▸ **WHAT TO WORK ON**
A - In the post on GitHub Actions for CI/CD, quote the passage from "Leveraging GitHub Actions" to "the topic justice.".
B - According to the post on GitHub Actions for CI/CD, what tool did the writer use for continuous integration and continuous delivery before switching?
C - Continue the post on GitHub Actions for CI/CD from the point where it stops.

▸ **EXTRACTED TEXT**
########################################
Leveraging GitHub Actions for CI/CD

posted | about 6 minutes to read

tags: github actions continuous integration continuous delivery devops django

I did promise a couple posts ago that I would be writing a post on this, and while I know it’s been almost a month since then, I wanted to make sure I took the time and really did the topic justice.

Until very recently, I was leveraging Jenkins CI for my continuous integration/continuous delivery needs for the web projects that I maintain. It worked fine, but it really was way too much for what I was using it for, and I wanted to stop paying for a separate CI server1. I was already leveraging serverless CI for my blog using AWS CodeCommit, but I really wanted to keep my primary project publicly accessible, and the best way to do that for me was to leave it on GitHub. Since GitHub had a free, built-in CI option in the form of GitHub Actions, that seemed like the best option in this case - plus, being able to leverage other people’s prebuilt actions was a very neat thing that allowed me to really granularize the deployment process and build more robust workflows than what I had had previously.

The project that I was working on was written in the Django framework, which I will admit I am not as familiar with as I would like to be. I only really came to understand writing Python for the web as a direct result of becoming the maintainer for this project, so I kind of started out very piecemeal with integrating the stuff built into Django itself; stuff like migrations, instead of using the built-in Django migration functionality, I was just writing raw SQL queries and using some patched-together Bash script to actually apply the migrations. There wasn’t any testing2, there wasn’t any code linting, nothing - just a simple deploy and a few quick curls to act as a half-baked “smoke test”.
########################################
Records from a pointing dataset:
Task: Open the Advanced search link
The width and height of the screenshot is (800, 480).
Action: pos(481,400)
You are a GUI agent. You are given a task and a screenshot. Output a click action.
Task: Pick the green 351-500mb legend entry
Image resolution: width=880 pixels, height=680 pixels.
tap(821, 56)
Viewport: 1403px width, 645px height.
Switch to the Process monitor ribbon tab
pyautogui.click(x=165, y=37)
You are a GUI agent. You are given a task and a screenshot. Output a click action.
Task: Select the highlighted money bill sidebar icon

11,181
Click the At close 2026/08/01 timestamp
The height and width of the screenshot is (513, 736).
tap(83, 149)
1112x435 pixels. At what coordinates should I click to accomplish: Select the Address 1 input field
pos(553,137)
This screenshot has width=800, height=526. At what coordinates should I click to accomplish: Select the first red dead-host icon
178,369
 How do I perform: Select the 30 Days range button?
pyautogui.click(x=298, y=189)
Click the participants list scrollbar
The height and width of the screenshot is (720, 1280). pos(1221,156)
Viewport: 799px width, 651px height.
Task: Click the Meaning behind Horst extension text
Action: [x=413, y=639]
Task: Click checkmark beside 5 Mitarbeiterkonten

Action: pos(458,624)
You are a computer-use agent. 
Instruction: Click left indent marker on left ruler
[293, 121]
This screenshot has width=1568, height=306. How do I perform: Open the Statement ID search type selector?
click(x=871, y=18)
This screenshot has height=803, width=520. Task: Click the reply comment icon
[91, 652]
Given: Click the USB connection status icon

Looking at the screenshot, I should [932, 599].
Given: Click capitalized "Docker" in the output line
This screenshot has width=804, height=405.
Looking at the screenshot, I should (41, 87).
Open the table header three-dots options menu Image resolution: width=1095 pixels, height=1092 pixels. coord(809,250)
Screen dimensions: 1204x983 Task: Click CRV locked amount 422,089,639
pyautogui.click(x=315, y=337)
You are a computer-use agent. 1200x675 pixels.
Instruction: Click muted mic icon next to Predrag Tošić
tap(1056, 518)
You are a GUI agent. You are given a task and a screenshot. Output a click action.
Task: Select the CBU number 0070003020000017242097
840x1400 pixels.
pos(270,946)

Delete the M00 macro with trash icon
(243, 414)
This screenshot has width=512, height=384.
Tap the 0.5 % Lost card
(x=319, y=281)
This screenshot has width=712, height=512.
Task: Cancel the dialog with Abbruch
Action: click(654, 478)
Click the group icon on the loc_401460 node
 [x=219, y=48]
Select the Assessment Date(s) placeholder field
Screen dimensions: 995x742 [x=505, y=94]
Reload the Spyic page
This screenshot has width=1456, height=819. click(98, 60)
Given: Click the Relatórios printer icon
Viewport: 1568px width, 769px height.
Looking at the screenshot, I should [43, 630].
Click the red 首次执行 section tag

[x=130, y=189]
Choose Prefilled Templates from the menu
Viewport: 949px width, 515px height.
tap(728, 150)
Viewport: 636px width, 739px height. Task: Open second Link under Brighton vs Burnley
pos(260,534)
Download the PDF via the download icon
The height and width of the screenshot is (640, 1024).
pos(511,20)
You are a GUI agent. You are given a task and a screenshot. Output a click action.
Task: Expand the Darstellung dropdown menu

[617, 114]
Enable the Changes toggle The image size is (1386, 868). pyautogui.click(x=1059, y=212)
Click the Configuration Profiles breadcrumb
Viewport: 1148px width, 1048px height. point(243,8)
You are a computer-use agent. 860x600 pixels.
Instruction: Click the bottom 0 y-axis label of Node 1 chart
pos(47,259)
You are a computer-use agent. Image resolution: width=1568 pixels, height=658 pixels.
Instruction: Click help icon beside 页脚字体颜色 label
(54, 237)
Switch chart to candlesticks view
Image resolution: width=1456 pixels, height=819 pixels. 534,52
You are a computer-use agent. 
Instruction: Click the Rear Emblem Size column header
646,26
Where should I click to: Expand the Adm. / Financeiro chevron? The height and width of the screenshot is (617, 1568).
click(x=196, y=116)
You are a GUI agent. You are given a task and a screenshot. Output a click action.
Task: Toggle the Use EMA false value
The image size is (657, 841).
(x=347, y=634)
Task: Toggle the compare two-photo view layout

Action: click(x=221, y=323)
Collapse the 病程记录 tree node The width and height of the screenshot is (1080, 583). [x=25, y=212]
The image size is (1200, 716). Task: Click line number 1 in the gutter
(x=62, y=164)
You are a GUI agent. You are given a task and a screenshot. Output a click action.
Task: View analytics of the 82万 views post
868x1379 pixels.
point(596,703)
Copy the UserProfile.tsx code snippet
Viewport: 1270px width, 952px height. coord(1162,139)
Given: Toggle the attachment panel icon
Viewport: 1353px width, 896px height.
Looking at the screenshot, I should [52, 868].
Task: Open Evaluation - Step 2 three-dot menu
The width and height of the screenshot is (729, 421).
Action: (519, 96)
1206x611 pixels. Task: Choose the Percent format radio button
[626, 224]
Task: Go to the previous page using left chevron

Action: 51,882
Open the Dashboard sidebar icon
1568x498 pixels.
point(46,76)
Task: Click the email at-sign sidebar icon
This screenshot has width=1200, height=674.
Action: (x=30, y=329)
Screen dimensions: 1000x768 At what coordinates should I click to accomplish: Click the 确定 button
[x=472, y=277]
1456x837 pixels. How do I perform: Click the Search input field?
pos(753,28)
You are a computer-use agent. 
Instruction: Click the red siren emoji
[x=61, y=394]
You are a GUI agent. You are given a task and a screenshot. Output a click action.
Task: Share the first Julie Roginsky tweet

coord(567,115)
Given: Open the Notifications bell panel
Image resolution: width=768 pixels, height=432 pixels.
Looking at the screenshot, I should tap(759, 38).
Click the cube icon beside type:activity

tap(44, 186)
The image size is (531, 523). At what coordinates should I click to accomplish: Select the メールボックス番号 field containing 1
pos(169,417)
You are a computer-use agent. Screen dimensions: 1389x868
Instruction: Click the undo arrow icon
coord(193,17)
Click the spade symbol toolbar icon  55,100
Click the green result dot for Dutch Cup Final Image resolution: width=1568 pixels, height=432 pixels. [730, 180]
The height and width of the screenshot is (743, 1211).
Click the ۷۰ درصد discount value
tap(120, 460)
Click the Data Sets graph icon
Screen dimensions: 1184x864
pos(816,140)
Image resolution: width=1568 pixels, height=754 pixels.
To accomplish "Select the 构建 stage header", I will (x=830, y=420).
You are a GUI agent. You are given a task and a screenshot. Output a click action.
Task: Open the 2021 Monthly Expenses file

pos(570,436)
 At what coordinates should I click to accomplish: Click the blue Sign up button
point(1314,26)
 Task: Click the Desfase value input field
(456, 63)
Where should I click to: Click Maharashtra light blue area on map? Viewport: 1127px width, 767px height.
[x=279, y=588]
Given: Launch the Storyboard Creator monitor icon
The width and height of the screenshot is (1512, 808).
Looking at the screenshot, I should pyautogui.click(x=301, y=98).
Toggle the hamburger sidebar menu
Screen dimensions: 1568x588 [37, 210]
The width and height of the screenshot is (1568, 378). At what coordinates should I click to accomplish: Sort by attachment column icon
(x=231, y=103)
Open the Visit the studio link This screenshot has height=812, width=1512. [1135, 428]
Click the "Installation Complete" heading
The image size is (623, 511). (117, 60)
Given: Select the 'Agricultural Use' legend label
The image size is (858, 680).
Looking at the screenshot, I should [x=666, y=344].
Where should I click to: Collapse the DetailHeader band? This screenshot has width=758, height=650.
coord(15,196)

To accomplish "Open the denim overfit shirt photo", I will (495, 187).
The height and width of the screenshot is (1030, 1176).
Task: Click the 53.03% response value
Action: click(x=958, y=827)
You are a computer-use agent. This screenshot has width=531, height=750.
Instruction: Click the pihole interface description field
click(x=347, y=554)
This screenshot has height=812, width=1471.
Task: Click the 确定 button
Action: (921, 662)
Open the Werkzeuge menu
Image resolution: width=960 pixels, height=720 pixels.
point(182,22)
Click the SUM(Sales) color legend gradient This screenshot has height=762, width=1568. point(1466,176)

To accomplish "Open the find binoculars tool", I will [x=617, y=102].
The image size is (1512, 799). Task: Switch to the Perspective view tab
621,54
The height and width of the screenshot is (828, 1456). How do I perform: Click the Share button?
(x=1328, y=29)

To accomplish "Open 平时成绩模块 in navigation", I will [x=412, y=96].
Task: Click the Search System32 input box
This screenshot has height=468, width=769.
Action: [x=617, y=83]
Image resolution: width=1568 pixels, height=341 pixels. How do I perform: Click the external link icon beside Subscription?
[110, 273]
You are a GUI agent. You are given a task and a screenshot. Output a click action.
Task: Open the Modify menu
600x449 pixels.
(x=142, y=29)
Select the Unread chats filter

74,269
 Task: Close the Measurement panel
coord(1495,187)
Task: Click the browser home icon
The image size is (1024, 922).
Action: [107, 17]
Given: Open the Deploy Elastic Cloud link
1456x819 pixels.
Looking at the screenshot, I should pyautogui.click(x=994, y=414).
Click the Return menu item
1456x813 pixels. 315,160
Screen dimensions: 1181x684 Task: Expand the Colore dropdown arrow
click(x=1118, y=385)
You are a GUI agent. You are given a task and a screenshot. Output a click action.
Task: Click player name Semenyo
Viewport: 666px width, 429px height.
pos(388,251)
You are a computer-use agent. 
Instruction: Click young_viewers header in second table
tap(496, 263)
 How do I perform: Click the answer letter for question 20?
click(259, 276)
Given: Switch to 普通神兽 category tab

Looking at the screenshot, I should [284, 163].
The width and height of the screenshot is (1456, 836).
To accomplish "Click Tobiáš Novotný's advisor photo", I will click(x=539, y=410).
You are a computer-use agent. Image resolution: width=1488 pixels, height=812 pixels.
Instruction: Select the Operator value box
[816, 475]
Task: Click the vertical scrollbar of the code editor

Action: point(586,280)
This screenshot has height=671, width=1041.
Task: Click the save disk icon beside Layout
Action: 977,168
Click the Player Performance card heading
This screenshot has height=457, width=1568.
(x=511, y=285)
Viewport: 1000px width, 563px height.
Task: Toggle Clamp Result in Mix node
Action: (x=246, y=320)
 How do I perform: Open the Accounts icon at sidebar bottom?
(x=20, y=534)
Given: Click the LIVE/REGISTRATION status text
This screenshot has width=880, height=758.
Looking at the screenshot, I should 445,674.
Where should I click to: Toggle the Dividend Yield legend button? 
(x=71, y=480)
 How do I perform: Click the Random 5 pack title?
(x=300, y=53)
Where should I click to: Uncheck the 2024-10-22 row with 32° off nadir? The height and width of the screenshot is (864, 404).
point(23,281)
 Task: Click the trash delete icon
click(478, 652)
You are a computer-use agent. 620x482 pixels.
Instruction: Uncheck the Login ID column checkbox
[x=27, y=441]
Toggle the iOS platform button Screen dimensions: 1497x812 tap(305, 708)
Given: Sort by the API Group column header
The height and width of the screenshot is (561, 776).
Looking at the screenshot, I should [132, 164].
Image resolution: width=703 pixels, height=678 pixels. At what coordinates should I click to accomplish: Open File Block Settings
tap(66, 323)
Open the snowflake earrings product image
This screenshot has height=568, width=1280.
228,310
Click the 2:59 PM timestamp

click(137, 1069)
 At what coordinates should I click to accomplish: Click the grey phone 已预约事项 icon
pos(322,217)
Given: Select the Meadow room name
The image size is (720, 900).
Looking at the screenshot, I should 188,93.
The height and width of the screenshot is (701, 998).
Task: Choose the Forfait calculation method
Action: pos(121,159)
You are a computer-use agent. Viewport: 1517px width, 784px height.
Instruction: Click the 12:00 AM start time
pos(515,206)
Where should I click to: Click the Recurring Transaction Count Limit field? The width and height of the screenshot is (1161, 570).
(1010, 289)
########################################
▸ **EXPECTED OUTPUTS**
A -
Leveraging GitHub Actions for CI/CD

posted | about 6 minutes to read

tags: github actions continuous integration continuous delivery devops django

I did promise a couple posts ago that I would be writing a post on this, and while I know it’s been almost a month since then, I wanted to make sure I took the time and really did the topic justice.

B - Jenkins CI

C -
At the very least, though, the existing state being so bare-bones really provided both room and incentive to improve, and to do so in a modular way. When I started out migrating, I decided that instead of just ripping Jenkins out, I’d do one piece at a time - leaving some responsibilities in Jenkins while I transferred others over to GitHub. Under that philosophy, my first step was actually just to implement code linting - and then go through the 2000-plus-line report that was generated from running the CI and get the code to a passing state before moving forward with any of the actual deployment steps. This took, like, a month, but I think at the end of the day it really improved code quality and readability - even if I did ignore some of the warnings that the linter raised, I followed most of the recommendations and was really able to make things better.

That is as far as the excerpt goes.